We can also think about the equation: $\frac{y^2}{4} = 1 + \frac{x^2}{25}$. Since $x^2$ is always zero or positive, $1 + \frac{x^2}{25}$ will always be 1 or a number greater than 1. This means $y^2/4$ will always be 1 or greater, so $y^2$ will always be 4 or greater. This means there will always be a real value for $y$ for any real value of $x$.
So, the domain is all real numbers, from negative infinity to positive infinity, written as $(-\infty, \infty)$.

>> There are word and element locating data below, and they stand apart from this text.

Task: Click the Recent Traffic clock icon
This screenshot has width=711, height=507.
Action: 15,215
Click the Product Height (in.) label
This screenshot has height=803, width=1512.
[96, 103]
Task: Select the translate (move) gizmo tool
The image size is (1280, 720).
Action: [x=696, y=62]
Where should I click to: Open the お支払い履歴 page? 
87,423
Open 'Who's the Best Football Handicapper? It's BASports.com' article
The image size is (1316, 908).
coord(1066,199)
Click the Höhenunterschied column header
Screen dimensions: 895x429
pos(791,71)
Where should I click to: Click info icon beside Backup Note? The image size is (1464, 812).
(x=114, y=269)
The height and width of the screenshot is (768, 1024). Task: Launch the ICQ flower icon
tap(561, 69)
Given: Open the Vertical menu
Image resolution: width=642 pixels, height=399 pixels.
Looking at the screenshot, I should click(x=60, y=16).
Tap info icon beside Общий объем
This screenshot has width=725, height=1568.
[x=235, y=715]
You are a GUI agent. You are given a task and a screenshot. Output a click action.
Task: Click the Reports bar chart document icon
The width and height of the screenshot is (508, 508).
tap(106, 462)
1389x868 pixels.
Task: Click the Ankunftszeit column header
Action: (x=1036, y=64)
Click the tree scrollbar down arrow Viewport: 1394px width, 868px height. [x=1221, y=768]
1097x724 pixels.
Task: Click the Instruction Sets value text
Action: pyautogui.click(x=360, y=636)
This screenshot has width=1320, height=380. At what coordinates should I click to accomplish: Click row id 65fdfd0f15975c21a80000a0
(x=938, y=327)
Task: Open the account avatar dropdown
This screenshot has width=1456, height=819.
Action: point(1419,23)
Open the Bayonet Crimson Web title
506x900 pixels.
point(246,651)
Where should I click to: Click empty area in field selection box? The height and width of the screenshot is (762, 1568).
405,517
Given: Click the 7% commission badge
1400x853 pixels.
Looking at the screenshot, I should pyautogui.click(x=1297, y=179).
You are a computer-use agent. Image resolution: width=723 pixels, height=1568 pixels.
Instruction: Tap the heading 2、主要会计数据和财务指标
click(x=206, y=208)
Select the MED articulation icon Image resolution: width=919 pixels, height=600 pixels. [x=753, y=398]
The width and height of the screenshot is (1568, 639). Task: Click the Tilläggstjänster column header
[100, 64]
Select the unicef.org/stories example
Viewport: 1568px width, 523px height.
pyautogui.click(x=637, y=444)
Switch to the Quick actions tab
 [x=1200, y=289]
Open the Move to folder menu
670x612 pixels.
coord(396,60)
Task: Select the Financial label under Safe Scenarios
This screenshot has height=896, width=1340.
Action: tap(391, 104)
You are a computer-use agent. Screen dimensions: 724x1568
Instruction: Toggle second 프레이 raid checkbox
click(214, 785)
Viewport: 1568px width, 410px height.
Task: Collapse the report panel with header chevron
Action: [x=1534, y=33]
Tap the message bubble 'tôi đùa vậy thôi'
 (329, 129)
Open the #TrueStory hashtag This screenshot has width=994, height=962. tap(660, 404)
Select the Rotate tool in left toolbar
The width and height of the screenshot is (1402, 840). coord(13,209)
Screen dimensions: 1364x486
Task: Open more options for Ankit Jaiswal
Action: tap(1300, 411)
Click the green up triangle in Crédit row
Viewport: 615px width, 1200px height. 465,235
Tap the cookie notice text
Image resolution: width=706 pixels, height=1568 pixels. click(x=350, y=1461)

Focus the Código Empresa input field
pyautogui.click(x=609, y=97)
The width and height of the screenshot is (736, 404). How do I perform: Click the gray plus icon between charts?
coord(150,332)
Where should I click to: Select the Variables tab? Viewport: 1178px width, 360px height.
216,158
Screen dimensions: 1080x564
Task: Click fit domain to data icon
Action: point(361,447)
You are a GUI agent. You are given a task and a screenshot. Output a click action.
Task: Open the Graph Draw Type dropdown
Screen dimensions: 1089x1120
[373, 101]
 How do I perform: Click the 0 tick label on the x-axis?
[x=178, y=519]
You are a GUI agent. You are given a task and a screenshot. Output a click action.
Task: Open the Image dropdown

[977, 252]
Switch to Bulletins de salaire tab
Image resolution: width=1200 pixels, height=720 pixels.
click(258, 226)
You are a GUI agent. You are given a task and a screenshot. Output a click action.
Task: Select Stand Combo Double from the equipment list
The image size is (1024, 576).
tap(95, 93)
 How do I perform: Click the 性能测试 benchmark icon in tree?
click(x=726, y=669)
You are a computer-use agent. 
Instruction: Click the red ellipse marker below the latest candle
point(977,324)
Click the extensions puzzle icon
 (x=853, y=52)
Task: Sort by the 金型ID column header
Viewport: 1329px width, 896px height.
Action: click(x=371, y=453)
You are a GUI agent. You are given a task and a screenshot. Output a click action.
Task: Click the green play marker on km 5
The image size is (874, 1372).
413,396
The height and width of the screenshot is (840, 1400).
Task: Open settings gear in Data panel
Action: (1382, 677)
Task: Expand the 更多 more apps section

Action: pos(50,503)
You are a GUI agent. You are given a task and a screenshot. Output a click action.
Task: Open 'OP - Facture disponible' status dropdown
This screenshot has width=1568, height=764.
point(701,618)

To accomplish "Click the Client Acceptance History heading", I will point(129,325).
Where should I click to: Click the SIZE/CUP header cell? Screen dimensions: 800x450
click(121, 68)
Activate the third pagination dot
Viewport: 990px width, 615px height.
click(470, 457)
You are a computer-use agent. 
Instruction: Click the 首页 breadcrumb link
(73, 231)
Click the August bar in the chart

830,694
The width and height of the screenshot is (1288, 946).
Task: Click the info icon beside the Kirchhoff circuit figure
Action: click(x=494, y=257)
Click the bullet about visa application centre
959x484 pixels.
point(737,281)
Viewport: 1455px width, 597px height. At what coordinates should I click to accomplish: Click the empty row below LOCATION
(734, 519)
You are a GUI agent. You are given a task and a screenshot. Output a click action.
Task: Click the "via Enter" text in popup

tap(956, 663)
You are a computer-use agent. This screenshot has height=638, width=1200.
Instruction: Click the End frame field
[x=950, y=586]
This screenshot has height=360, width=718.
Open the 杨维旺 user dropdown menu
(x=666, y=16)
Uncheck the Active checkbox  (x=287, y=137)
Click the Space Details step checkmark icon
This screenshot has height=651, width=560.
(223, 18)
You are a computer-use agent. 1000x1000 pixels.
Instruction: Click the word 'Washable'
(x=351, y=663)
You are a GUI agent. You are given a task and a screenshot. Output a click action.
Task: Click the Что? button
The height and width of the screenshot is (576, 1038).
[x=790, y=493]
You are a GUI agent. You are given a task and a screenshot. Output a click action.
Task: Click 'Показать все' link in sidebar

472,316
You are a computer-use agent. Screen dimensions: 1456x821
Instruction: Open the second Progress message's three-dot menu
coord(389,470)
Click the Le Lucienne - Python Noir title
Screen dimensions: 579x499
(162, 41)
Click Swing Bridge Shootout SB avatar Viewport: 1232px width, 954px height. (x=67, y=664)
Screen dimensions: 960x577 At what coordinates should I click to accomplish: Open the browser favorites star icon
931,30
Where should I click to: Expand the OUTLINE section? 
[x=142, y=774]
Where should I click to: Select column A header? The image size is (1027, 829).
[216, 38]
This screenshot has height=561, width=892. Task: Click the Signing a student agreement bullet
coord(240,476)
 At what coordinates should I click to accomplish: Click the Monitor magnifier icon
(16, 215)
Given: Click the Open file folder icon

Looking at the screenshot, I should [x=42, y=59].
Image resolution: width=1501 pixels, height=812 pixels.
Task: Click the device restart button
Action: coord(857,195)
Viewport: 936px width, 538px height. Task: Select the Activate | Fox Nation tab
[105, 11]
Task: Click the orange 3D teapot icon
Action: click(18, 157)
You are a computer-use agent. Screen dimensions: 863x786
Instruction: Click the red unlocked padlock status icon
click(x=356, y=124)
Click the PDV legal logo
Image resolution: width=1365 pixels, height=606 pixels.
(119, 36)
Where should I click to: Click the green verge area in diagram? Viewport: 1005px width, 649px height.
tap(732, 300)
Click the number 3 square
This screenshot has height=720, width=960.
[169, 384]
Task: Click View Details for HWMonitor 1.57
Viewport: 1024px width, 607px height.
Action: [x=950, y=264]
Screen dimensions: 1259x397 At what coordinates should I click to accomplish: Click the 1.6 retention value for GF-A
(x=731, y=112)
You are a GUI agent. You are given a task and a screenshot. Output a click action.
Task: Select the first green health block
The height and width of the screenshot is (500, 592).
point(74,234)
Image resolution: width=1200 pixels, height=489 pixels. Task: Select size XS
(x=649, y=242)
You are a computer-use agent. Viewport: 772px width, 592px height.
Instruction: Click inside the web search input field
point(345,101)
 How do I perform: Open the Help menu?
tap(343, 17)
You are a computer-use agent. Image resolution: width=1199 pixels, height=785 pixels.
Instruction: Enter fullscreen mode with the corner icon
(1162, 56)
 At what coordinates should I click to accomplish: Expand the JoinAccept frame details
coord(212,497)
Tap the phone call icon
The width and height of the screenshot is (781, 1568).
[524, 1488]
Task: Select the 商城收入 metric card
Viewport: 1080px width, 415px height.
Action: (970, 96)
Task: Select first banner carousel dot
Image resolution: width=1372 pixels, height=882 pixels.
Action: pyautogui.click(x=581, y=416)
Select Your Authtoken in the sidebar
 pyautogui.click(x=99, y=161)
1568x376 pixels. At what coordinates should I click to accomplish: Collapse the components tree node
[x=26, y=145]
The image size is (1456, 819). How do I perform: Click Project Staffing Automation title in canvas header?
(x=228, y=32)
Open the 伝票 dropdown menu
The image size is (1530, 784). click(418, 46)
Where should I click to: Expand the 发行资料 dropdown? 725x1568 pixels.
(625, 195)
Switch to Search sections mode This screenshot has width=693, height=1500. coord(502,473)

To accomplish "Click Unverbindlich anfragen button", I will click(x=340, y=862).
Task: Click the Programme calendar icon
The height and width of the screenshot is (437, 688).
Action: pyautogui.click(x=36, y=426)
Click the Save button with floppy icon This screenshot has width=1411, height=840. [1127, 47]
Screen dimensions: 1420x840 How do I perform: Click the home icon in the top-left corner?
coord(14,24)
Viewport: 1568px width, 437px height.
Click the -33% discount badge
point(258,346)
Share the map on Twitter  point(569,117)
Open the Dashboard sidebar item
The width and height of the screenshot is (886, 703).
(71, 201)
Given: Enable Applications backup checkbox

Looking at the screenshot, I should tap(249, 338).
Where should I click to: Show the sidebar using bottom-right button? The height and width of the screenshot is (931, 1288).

* **Range (all possible y-values):**
Now look at the y-axis. Remember our vertices were $(0, 2)$ and $(0, -2)$? The hyperbola branches start at these points. The top branch goes upwards from $y=2$, meaning $y$ can be 2 or any number greater than 2. The bottom branch goes downwards from $y=-2$, meaning $y$ can be -2 or any number smaller than -2.
The space between $y=-2$ and $y=2$ (the values like $y=-1, 0, 1$) is empty; there are no parts of the hyperbola there!
So, the range is all $y$-values that are less than or equal to -2, or greater than or equal to 2. We write this as $(-\infty, -2] \cup [2, \infty)$.